Task item =
Only reproduce the lines from the line containing "This screenshot has height=414, width=882." onward, exactly, through the final line of the data below.

Saved data entries =
=== Section Start ===

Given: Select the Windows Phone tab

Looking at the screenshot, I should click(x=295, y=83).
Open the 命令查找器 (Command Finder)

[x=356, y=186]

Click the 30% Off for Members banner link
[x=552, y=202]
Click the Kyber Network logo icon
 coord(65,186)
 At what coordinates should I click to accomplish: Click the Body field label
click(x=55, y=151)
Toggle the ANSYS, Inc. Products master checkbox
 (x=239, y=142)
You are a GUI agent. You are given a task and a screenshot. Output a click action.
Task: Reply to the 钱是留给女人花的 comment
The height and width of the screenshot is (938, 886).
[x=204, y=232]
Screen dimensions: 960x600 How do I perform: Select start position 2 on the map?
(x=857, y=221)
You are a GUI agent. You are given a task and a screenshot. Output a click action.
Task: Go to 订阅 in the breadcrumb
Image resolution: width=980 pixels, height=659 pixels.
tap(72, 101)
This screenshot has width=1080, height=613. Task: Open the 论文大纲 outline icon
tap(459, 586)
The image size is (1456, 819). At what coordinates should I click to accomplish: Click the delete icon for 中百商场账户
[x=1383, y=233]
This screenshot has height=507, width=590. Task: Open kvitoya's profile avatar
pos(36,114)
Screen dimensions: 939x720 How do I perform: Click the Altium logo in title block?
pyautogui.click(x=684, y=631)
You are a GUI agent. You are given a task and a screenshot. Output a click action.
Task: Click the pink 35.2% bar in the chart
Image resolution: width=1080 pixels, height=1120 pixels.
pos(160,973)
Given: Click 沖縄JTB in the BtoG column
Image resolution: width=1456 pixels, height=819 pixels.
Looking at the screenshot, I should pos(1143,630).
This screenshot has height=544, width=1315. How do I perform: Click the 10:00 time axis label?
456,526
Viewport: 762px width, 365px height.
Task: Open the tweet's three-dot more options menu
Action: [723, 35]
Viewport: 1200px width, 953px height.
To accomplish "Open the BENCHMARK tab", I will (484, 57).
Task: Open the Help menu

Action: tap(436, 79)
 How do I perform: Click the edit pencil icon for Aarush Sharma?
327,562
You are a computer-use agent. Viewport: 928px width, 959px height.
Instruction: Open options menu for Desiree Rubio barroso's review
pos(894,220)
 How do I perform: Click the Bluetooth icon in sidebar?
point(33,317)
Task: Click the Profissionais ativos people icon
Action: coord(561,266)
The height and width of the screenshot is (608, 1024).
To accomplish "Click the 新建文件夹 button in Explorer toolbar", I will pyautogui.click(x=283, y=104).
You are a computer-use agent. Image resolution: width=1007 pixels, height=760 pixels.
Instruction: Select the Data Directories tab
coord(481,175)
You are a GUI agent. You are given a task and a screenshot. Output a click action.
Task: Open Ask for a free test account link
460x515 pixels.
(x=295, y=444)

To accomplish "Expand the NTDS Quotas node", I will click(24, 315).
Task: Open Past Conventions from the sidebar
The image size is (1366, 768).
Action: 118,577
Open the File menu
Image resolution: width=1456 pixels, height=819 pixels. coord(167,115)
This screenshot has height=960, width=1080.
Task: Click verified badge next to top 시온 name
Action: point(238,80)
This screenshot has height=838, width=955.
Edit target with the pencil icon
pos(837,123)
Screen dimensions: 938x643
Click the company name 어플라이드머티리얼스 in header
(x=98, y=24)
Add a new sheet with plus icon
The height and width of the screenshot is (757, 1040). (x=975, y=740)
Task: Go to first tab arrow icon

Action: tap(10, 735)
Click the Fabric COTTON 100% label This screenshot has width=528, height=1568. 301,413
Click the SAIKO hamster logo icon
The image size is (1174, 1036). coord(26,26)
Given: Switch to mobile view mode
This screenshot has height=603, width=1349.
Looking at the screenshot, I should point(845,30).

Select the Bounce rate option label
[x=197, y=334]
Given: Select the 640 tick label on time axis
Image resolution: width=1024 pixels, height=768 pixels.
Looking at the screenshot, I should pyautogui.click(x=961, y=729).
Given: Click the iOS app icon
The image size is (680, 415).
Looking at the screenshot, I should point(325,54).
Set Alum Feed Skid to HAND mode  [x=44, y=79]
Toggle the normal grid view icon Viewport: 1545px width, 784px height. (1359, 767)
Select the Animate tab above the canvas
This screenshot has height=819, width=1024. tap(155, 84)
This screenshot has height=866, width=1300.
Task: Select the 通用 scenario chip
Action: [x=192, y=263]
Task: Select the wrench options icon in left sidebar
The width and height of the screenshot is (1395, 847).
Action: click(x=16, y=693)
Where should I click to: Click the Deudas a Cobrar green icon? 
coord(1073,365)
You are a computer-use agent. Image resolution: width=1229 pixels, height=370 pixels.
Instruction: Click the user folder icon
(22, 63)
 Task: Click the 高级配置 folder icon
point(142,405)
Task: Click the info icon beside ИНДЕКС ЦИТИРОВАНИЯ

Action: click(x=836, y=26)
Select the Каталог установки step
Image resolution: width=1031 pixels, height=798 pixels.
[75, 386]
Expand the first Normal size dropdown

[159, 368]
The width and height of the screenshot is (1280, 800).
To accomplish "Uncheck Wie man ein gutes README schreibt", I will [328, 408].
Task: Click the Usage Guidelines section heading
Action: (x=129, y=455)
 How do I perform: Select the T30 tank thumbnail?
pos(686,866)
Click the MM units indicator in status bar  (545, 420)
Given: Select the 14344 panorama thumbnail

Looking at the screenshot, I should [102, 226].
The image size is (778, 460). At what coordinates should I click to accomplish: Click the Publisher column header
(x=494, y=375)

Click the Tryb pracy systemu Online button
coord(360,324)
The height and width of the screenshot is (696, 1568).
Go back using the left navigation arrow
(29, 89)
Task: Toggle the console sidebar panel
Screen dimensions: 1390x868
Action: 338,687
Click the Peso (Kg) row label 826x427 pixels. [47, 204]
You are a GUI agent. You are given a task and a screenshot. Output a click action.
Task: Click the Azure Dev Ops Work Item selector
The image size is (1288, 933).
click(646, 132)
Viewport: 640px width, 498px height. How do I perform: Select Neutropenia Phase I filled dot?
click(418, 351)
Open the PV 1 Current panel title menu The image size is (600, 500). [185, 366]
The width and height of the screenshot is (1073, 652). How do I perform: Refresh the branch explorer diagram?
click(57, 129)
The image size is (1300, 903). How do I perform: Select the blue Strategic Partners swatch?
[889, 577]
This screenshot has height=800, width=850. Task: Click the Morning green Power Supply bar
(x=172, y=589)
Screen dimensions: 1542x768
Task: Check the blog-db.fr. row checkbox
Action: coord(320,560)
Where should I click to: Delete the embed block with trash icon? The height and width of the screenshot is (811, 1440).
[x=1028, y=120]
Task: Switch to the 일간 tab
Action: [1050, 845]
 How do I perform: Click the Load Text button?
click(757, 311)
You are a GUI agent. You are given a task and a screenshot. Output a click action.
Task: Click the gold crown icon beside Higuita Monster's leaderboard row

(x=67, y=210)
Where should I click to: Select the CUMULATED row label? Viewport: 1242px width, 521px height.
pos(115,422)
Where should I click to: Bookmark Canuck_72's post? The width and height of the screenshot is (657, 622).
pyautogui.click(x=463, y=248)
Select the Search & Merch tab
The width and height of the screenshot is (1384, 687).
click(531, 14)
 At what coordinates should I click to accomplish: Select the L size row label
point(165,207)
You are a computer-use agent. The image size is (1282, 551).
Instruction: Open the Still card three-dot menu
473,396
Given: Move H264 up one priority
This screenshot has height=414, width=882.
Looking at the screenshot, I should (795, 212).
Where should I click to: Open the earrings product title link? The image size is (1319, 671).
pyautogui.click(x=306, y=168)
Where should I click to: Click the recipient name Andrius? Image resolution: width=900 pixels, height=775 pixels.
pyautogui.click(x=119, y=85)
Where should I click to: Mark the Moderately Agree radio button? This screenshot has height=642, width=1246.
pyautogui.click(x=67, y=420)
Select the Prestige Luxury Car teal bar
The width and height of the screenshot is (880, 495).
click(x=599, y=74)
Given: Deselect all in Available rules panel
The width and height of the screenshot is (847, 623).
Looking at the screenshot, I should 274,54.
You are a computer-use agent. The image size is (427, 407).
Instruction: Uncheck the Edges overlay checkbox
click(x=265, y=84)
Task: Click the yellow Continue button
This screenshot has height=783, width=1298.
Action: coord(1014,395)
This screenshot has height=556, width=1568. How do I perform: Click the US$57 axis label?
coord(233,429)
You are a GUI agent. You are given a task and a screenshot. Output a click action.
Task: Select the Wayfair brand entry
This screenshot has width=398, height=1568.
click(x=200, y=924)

=== Section End ===

Answer for the task =
This screenshot has height=414, width=882.
Looking at the screenshot, I should (795, 212).
Where should I click to: Open the earrings product title link? The image size is (1319, 671).
pyautogui.click(x=306, y=168)
Where should I click to: Click the recipient name Andrius? Image resolution: width=900 pixels, height=775 pixels.
pyautogui.click(x=119, y=85)
Where should I click to: Mark the Moderately Agree radio button? This screenshot has height=642, width=1246.
pyautogui.click(x=67, y=420)
Select the Prestige Luxury Car teal bar
The width and height of the screenshot is (880, 495).
click(x=599, y=74)
Given: Deselect all in Available rules panel
The width and height of the screenshot is (847, 623).
Looking at the screenshot, I should 274,54.
You are a computer-use agent. The image size is (427, 407).
Instruction: Uncheck the Edges overlay checkbox
click(x=265, y=84)
Task: Click the yellow Continue button
This screenshot has height=783, width=1298.
Action: coord(1014,395)
This screenshot has height=556, width=1568. How do I perform: Click the US$57 axis label?
coord(233,429)
You are a GUI agent. You are given a task and a screenshot. Output a click action.
Task: Select the Wayfair brand entry
This screenshot has width=398, height=1568.
click(x=200, y=924)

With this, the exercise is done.